The room at the Arsenale also held material from Refugee Heritage, a project Hilal had been building since 2012, on the architectures of Palestinian refugee camps. This project argues that the camps, which in international law are considered temporary, have in fact been inhabited for four generations and constitute a heritage, an architecture, a culture. The argument, pursued patiently across drawings and testimony, is that the refusal to recognise the camps as heritage serves a political interest that needs to be made visible. The project does not propose a solution. It proposes a recognition.

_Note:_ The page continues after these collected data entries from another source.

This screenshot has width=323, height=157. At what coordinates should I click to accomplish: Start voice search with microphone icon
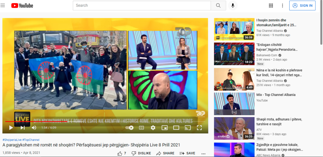click(233, 6)
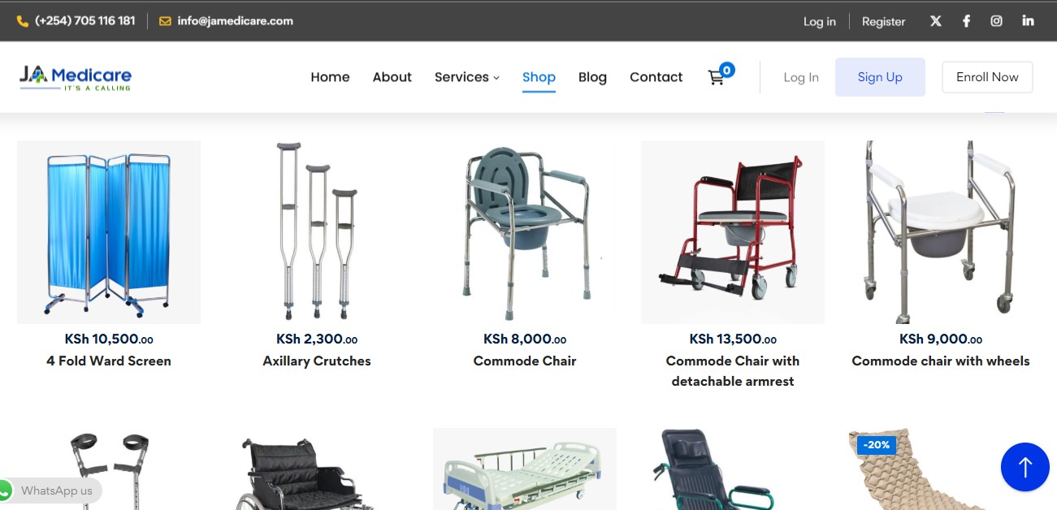This screenshot has height=510, width=1057.
Task: Open the Instagram social icon
Action: (997, 21)
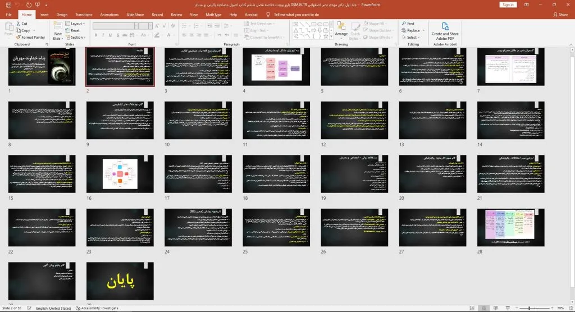Switch to the Transitions tab
Viewport: 575px width, 312px height.
83,15
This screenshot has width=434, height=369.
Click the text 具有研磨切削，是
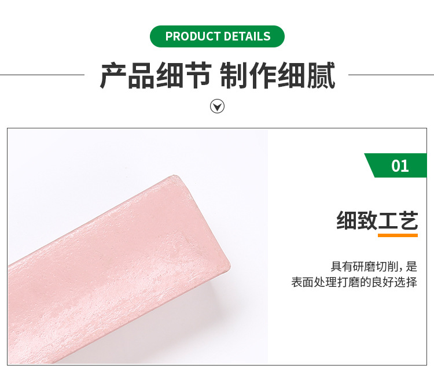(x=374, y=267)
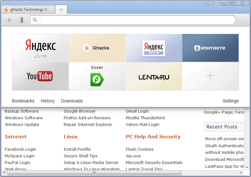Open the Downloads section
This screenshot has width=251, height=177.
click(x=72, y=101)
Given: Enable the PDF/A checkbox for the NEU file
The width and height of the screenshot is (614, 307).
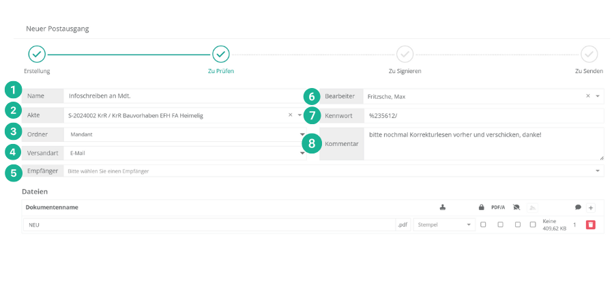Looking at the screenshot, I should (500, 224).
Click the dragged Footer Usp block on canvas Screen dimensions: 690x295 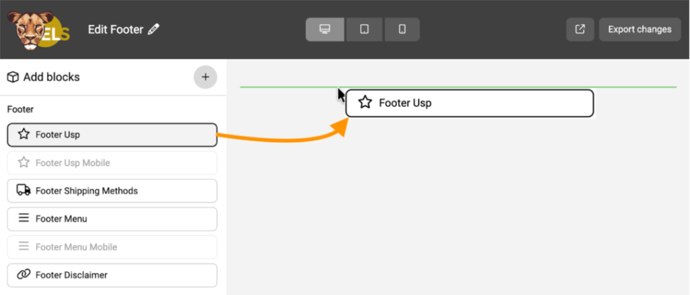469,103
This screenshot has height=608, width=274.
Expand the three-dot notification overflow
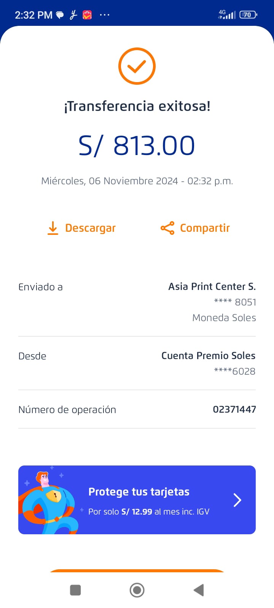point(105,15)
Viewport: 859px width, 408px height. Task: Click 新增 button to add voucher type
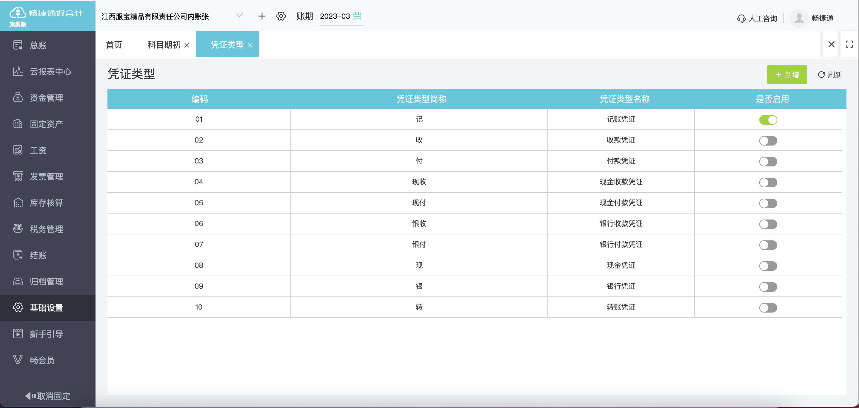(x=787, y=75)
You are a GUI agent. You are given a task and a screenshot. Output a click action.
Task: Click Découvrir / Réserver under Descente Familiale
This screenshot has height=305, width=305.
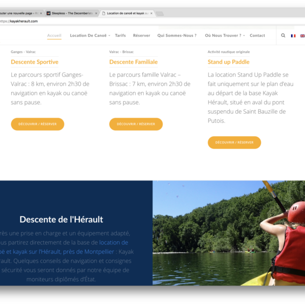coord(136,124)
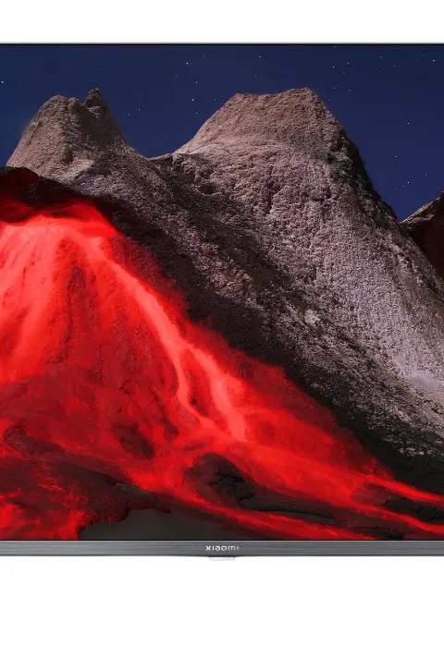
Task: Click the TV screen image to open it
Action: pyautogui.click(x=222, y=292)
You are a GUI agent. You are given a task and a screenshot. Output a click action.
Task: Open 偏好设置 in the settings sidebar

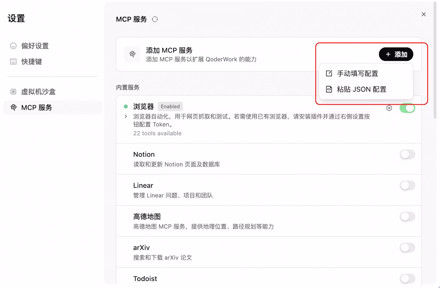coord(35,46)
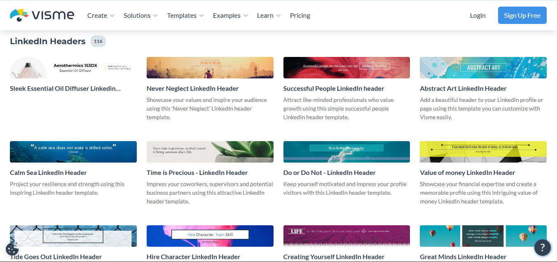The width and height of the screenshot is (557, 262).
Task: Open the Value of money header thumbnail
Action: pyautogui.click(x=483, y=151)
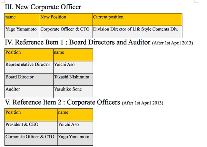
Task: Select the 'Representative Director' cell
Action: point(29,67)
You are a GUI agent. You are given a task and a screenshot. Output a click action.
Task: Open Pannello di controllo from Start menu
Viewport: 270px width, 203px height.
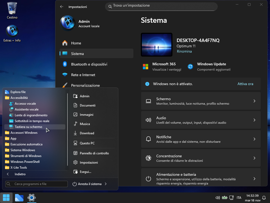(94, 153)
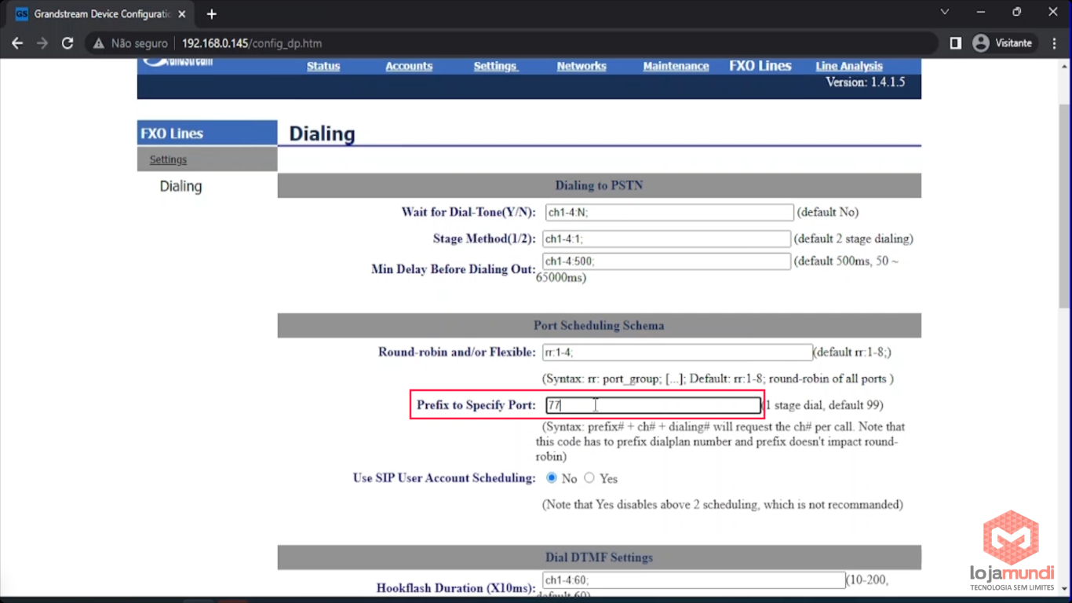
Task: Close the Grandstream Device Configuration tab
Action: (182, 14)
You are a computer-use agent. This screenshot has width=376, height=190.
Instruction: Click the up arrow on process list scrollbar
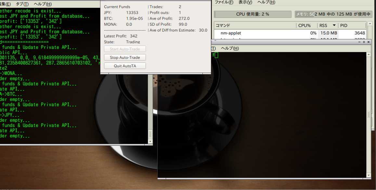(x=369, y=23)
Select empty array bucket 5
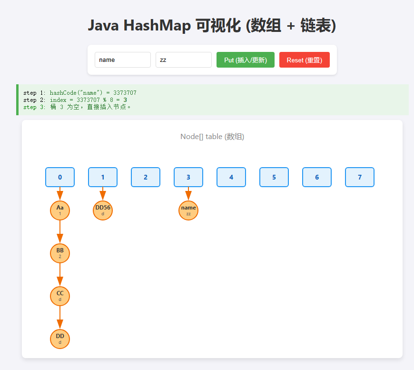Viewport: 414px width, 370px height. pos(274,177)
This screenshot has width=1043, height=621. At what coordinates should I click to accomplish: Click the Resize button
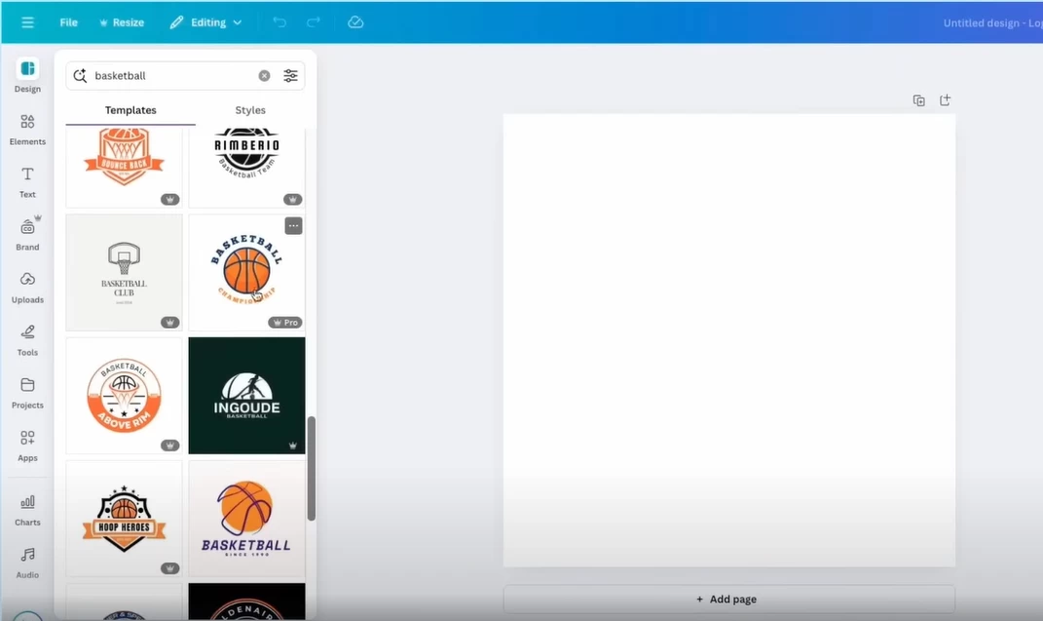coord(122,22)
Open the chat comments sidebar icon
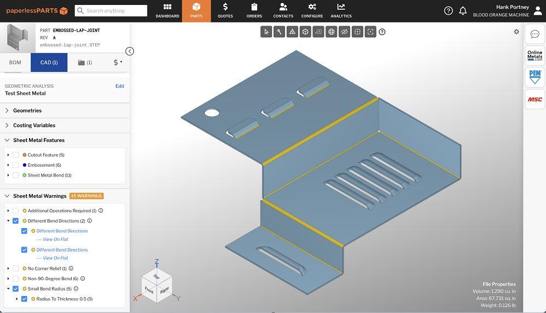Image resolution: width=546 pixels, height=313 pixels. pyautogui.click(x=535, y=34)
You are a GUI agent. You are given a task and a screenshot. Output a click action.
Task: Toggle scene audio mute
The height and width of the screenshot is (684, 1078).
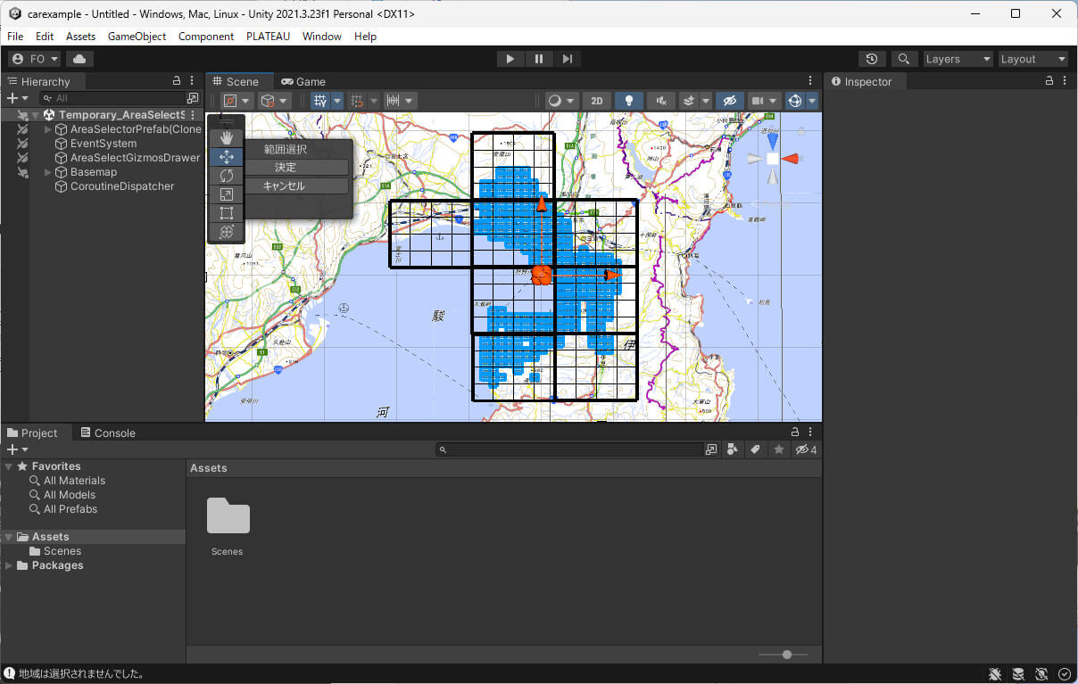click(660, 101)
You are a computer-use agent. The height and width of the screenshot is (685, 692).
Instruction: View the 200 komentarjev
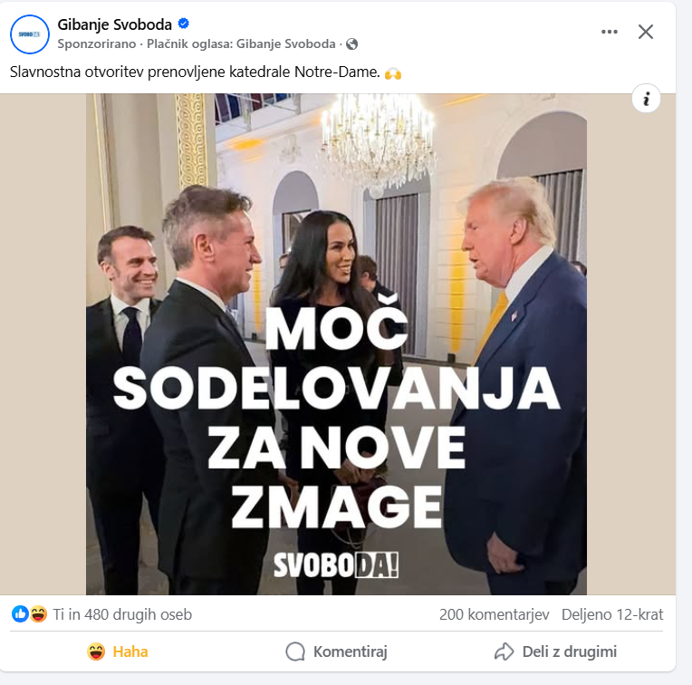tap(495, 614)
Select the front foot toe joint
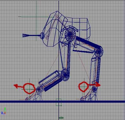The height and width of the screenshot is (120, 125). 27,99
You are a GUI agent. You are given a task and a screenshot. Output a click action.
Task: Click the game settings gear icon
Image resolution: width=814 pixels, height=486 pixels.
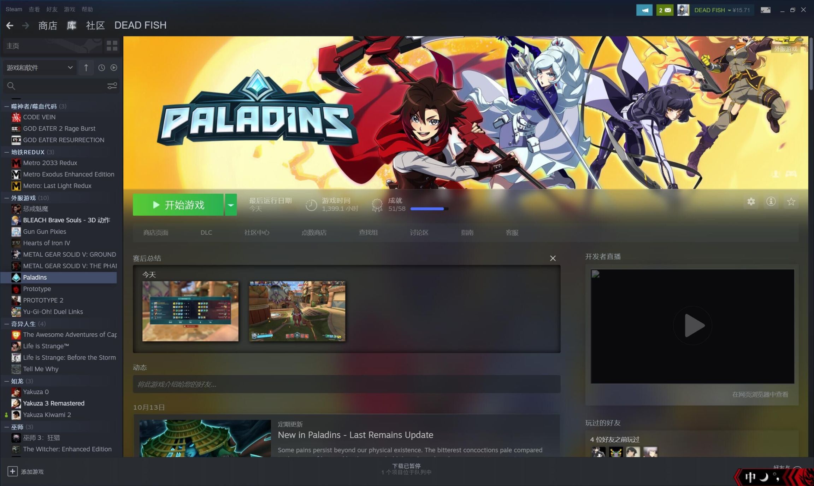[x=750, y=202]
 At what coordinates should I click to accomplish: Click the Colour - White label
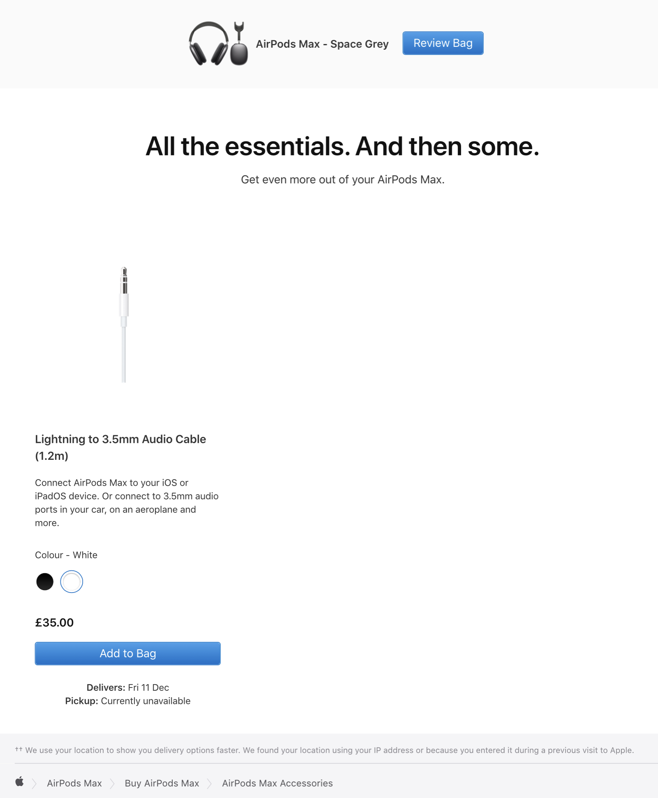pos(66,555)
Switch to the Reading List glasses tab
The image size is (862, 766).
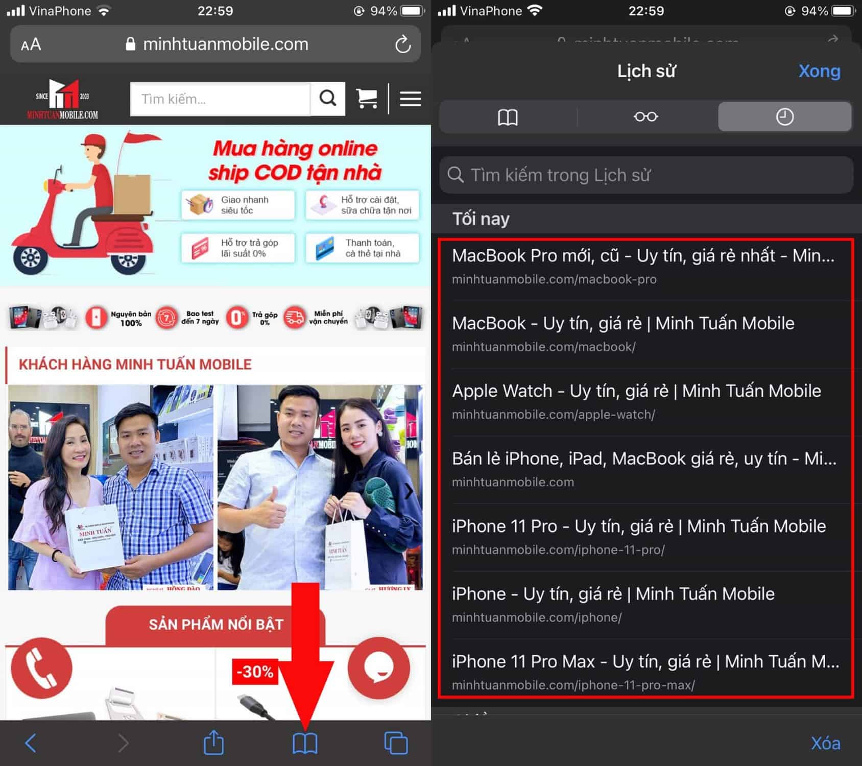645,117
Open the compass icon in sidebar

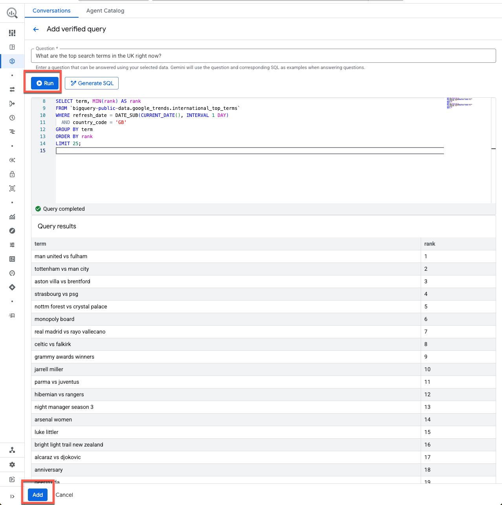tap(12, 231)
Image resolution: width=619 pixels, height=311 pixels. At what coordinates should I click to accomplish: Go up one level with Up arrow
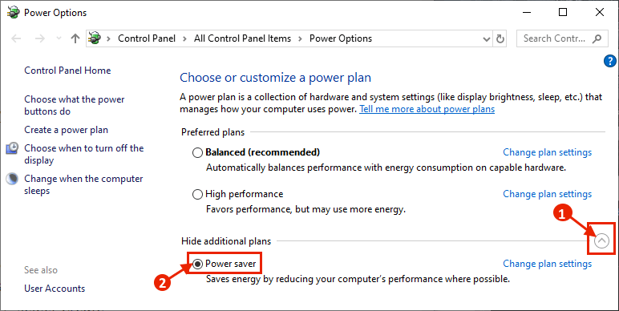tap(75, 38)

There is an integrity to this mode of practice that the Biennale did not, on the whole, have enough of. A lot of architecture is ambitious in the building. DAAR is ambitious in the unbuilding, and in the staying-with. You do the decolonisation where you are, over years, with the people who live there. It is not an export product. It is not exportable. That is why it is useful. Lokko had structured her Biennale around this kind of work, and the jury's choice made the priority legible.
I stood in the room for a while and read the documents. A line, from an exchange between a Borgo Rizza resident and Petti, stuck with me. The resident said, in effect, that the fascist buildings are our buildings now, and the question is what we want them to mean. Decolonisation in this register is not an undoing of history. It is a rewriting of what history continues to do in the present.
DAAR are the kind of architects whose work you do not encounter on a star-architect magazine cover. Their practice refuses the logic that rewards speed, scale and signature. That is why the Golden Lion was important. It put their specific, slow, political work at the rhetorical centre of the architectural year. Plenty of people who had not heard of DAAR looked them up that week. Some of those people are now teaching courses that start from DAAR's method. This is how institutions sometimes, slowly, move. Lokko's Biennale moved this one a little.